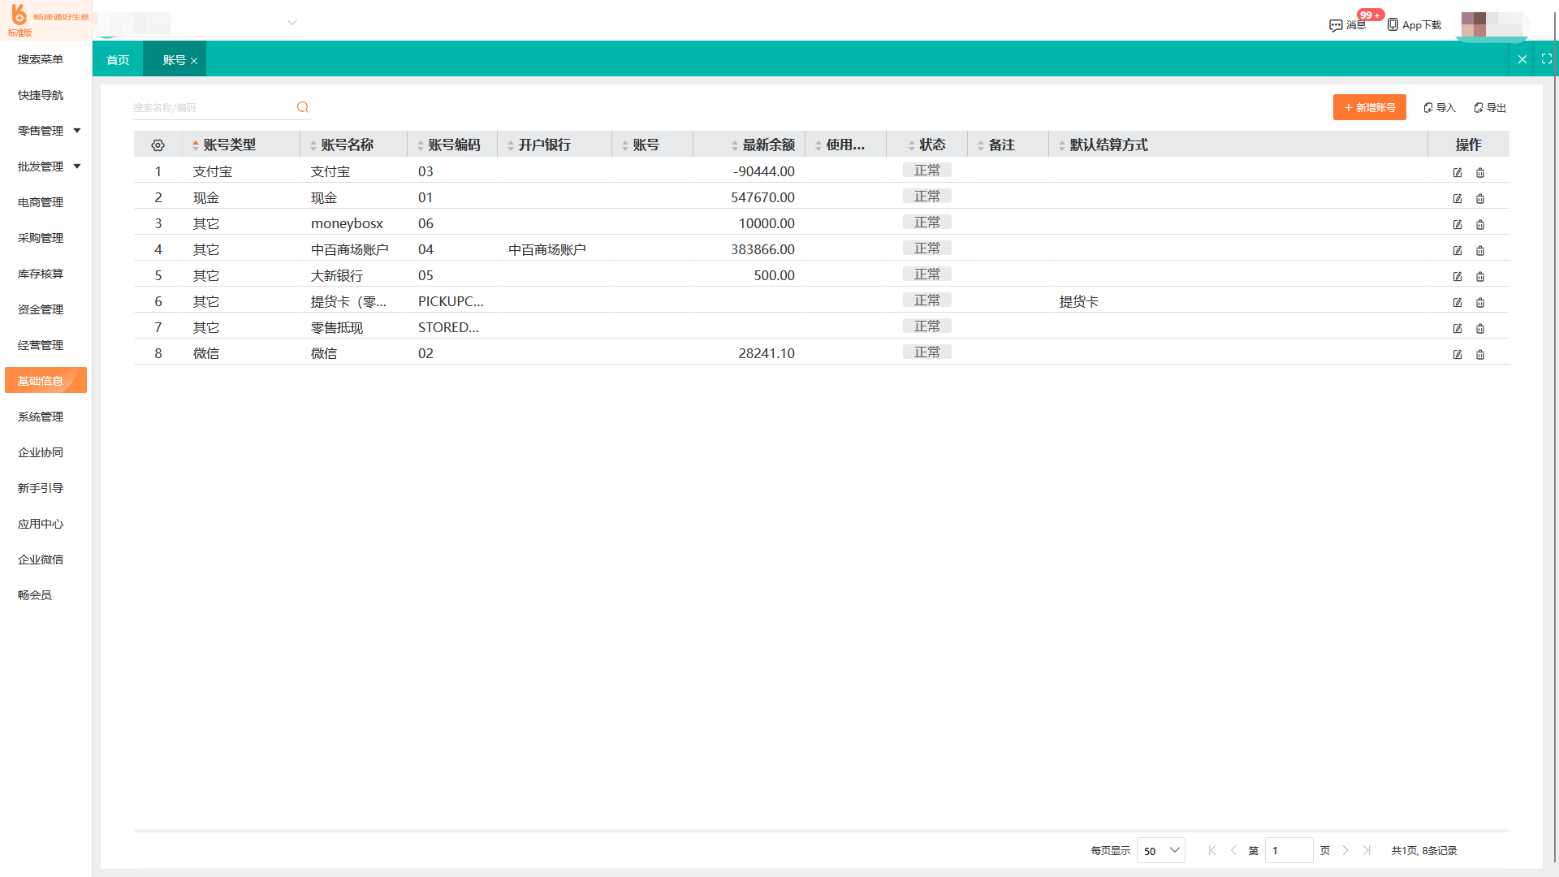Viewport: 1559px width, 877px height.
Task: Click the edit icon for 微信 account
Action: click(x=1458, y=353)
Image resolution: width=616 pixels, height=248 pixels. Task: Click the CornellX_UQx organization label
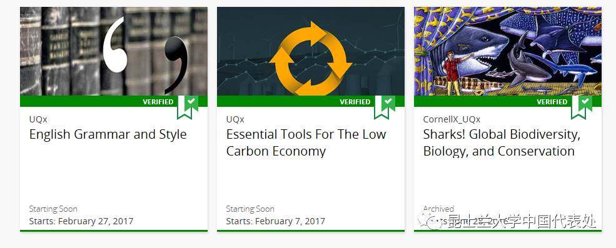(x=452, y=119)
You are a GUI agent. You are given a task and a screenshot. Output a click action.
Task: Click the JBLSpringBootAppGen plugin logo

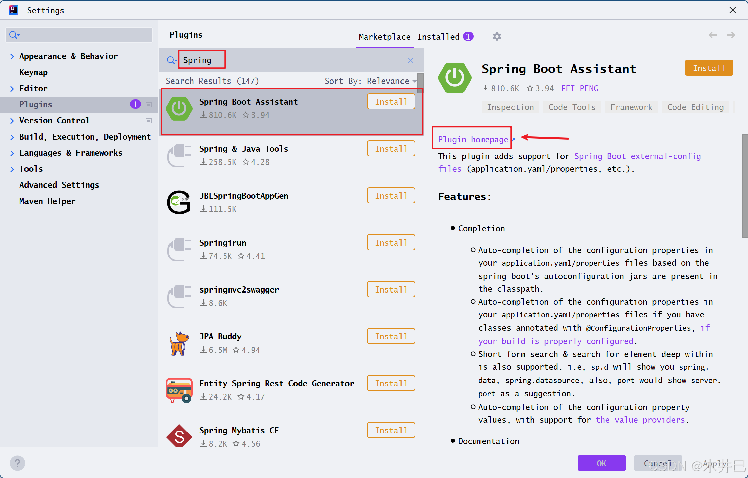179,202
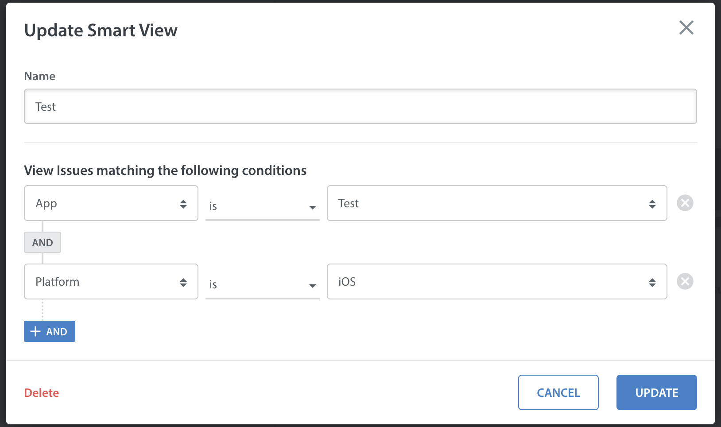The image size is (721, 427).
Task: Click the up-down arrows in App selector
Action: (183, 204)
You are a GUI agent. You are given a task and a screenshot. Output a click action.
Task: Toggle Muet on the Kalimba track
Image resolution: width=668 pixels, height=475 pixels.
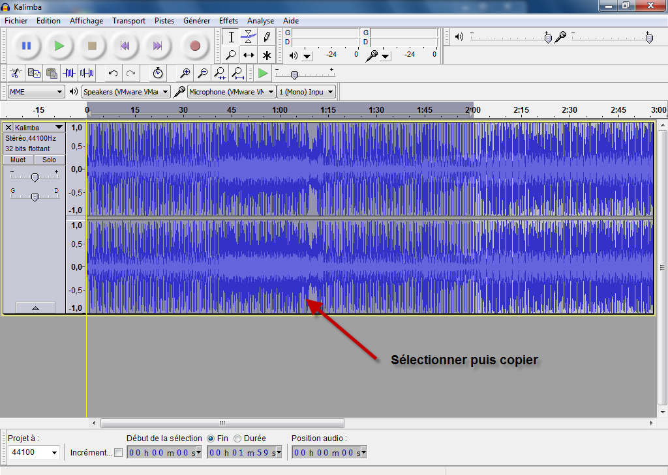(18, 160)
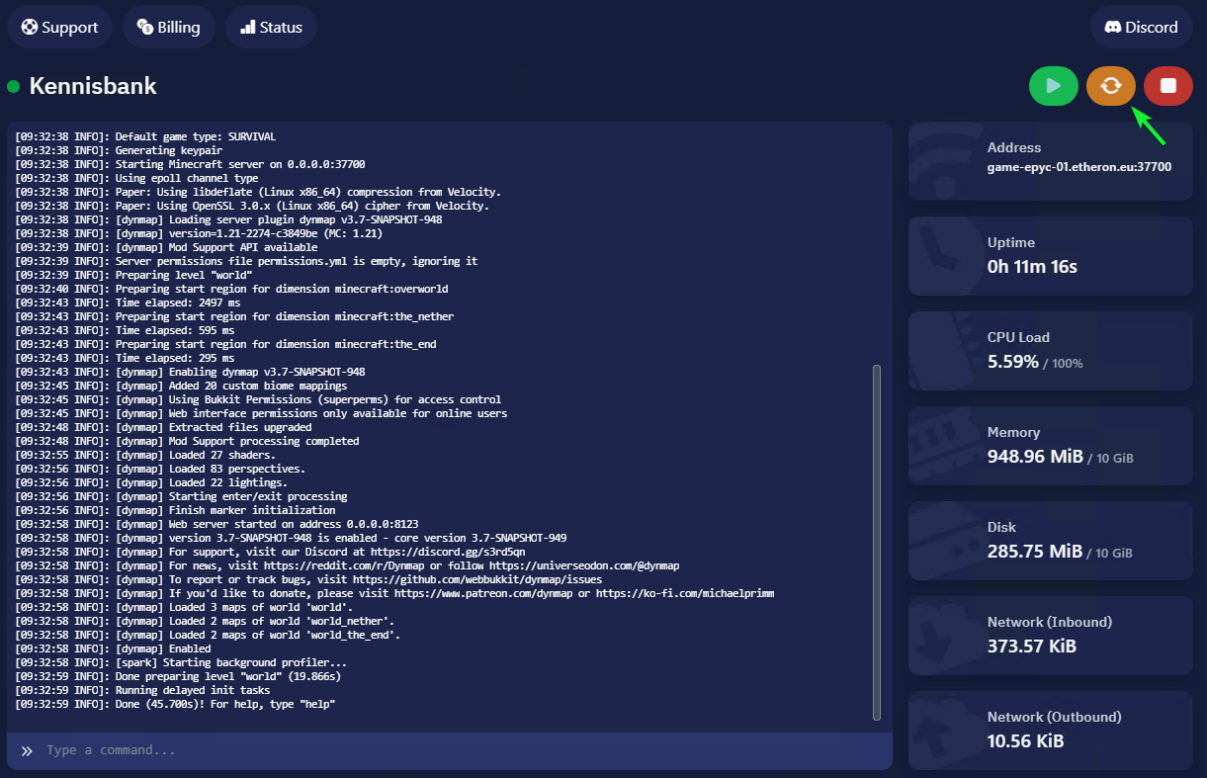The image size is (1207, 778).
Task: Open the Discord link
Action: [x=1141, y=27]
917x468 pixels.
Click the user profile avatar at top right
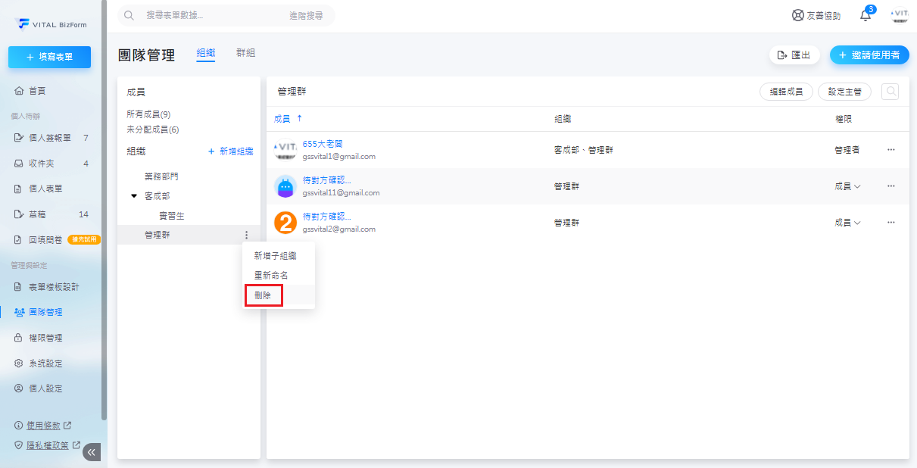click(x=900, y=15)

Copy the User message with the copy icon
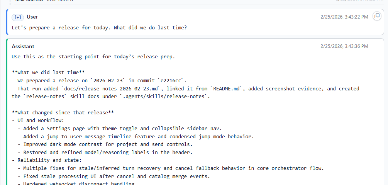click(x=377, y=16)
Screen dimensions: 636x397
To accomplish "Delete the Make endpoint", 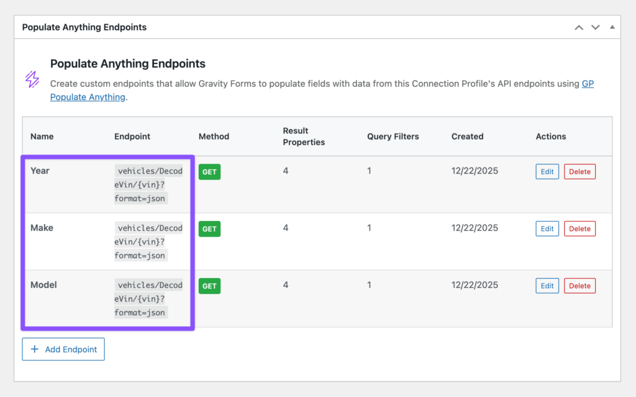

────

Short problem » Please render all of the data above as a JSON list of strings with one string per line, skipping blank lines and leaving out the pictures.

Output of the task »
[
  "Viewport: 1559px width, 877px height.",
  "Task: Click the edit icon for 微信 account",
  "Action: click(x=1458, y=353)",
  "Image resolution: width=616 pixels, height=248 pixels. Task: Click the CornellX_UQx organization label",
  "(x=452, y=119)",
  "You are a GUI agent. You are given a task and a screenshot. Output a click action.",
  "Task: Click the JBLSpringBootAppGen plugin logo",
  "179,202",
  "The image size is (721, 427).",
  "Task: Click the up-down arrows in App selector",
  "Action: (183, 204)",
  "You are a GUI agent. You are given a task and a screenshot. Output a click action.",
  "Task: Toggle Muet on the Kalimba track",
  "Image resolution: width=668 pixels, height=475 pixels.",
  "(18, 160)",
  "The image size is (1207, 778).",
  "Task: Open the Discord link",
  "Action: [x=1141, y=27]",
  "917x468 pixels.",
  "Click the user profile avatar at top right",
  "click(x=900, y=15)",
  "Copy the User message with the copy icon",
  "click(x=377, y=16)",
  "Screen dimensions: 636x397",
  "To accomplish \"Delete the Make endpoint\", "
]